• [Exercise] Where does the word "computer" show up in the records? Copy every line that has it.

====== Entries shown

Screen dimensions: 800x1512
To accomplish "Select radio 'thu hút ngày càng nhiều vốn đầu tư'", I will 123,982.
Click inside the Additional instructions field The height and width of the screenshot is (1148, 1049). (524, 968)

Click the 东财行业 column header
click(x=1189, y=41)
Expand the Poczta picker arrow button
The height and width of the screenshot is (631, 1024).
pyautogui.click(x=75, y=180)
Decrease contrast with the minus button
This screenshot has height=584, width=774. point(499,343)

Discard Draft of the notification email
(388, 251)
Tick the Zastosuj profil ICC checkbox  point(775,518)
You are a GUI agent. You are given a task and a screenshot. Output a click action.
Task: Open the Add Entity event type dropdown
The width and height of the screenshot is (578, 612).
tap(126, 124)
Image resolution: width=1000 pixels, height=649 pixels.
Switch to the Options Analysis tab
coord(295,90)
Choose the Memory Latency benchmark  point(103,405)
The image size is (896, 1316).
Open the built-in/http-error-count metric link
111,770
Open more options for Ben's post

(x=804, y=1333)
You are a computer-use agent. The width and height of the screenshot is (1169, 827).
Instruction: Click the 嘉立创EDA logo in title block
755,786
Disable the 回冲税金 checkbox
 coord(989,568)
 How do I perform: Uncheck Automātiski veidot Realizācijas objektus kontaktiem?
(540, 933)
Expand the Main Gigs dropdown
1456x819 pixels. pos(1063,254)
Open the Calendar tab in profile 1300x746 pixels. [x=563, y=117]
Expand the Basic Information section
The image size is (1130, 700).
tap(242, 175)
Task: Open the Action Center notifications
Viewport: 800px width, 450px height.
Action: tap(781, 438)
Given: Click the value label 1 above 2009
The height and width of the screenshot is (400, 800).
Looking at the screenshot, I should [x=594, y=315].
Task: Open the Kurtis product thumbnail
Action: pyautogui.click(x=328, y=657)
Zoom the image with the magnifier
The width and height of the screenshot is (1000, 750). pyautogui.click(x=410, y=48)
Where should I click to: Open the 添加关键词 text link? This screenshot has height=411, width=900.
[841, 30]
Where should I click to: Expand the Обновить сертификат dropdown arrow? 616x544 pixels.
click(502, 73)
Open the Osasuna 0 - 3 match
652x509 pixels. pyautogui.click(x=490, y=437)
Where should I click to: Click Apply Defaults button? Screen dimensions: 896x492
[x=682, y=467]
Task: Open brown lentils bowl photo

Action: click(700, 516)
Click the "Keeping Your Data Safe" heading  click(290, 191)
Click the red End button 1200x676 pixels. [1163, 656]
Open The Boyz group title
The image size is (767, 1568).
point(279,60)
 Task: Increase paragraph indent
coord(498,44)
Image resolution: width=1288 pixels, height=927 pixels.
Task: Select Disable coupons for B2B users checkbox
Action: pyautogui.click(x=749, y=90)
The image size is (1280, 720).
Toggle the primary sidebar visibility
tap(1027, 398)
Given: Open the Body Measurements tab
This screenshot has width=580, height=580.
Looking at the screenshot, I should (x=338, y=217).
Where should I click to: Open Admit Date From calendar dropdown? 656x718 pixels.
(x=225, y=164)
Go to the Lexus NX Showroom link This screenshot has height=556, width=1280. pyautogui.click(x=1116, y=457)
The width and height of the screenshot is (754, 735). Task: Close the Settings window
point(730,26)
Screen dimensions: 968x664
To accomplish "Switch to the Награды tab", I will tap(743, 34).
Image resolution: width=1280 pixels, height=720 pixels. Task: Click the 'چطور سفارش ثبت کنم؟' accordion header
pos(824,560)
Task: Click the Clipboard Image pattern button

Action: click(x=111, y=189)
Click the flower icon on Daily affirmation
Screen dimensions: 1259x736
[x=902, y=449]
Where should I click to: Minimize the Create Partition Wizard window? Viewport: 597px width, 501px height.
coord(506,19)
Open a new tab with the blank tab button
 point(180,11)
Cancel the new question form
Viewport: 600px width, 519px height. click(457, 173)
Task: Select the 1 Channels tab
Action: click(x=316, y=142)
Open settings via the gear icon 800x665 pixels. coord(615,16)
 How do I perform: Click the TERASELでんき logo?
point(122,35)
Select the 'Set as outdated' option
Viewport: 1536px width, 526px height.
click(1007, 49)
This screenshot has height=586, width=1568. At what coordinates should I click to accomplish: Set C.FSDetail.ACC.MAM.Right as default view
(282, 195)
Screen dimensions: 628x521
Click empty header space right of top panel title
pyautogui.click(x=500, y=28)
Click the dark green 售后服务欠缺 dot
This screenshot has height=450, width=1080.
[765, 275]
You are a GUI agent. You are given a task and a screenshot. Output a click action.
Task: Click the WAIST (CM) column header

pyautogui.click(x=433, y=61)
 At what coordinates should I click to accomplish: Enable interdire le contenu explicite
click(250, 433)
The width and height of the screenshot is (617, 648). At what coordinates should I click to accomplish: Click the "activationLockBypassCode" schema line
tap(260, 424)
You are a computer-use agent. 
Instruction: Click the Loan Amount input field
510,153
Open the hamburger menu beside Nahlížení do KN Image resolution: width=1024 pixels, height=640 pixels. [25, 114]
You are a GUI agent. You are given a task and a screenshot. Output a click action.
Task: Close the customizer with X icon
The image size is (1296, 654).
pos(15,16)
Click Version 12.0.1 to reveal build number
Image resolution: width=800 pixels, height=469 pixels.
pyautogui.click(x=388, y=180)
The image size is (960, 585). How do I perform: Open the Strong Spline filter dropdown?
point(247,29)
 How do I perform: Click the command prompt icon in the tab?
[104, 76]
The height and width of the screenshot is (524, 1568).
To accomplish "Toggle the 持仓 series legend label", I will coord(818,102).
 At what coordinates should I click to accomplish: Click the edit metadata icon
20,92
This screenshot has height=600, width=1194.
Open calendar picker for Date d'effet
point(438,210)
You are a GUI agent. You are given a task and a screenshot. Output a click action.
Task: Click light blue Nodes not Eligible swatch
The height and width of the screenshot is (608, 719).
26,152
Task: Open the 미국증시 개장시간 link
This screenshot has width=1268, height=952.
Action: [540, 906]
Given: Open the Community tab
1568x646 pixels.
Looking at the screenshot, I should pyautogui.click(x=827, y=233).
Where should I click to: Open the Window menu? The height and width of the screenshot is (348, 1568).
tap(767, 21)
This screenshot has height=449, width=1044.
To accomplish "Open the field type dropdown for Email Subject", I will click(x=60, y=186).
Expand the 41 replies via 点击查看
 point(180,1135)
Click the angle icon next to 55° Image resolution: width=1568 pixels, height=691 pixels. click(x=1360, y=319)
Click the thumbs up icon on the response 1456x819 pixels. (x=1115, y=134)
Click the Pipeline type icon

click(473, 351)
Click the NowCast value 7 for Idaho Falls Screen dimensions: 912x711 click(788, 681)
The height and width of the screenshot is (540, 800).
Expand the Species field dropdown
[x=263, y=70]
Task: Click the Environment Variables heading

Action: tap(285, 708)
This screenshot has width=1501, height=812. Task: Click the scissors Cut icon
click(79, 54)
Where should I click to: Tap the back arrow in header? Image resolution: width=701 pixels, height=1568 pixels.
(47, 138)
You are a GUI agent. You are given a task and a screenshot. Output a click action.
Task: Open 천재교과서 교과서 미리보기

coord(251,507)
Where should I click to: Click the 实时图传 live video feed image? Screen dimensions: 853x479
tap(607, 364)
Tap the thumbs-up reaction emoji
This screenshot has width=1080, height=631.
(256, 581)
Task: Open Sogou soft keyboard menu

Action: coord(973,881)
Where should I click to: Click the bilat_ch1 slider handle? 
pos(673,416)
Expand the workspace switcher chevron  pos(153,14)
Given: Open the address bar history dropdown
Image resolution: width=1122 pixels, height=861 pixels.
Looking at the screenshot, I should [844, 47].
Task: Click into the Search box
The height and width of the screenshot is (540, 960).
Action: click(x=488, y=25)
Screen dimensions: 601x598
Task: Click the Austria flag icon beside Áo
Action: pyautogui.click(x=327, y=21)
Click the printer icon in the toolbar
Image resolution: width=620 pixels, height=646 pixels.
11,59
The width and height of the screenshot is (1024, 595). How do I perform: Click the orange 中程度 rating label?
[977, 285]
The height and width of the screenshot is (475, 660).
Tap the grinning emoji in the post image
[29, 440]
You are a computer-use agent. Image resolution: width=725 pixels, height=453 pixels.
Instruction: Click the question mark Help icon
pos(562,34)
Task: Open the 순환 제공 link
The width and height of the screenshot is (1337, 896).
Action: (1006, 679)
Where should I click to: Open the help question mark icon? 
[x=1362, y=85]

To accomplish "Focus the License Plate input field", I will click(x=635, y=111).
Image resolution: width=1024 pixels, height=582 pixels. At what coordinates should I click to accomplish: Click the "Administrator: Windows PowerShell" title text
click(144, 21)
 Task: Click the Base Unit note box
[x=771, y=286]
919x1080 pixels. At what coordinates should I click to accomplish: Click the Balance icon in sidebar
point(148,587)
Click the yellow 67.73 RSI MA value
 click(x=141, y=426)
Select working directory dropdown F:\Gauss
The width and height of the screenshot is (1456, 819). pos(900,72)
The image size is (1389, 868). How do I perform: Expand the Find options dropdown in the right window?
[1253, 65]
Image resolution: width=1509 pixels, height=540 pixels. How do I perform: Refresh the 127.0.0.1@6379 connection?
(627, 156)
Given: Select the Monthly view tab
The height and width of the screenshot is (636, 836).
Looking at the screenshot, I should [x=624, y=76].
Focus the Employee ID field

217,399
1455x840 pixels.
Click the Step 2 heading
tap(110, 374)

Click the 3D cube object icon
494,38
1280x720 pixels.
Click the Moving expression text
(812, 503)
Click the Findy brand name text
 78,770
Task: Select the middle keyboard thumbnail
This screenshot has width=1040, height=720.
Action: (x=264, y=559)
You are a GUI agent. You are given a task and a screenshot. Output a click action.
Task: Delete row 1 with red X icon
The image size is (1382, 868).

============

• [The completed task]
You are a computer-use agent. The width and height of the screenshot is (1169, 827).
You are a computer-use agent. 
You are a computer-use agent. Image resolution: width=725 pixels, height=453 pixels.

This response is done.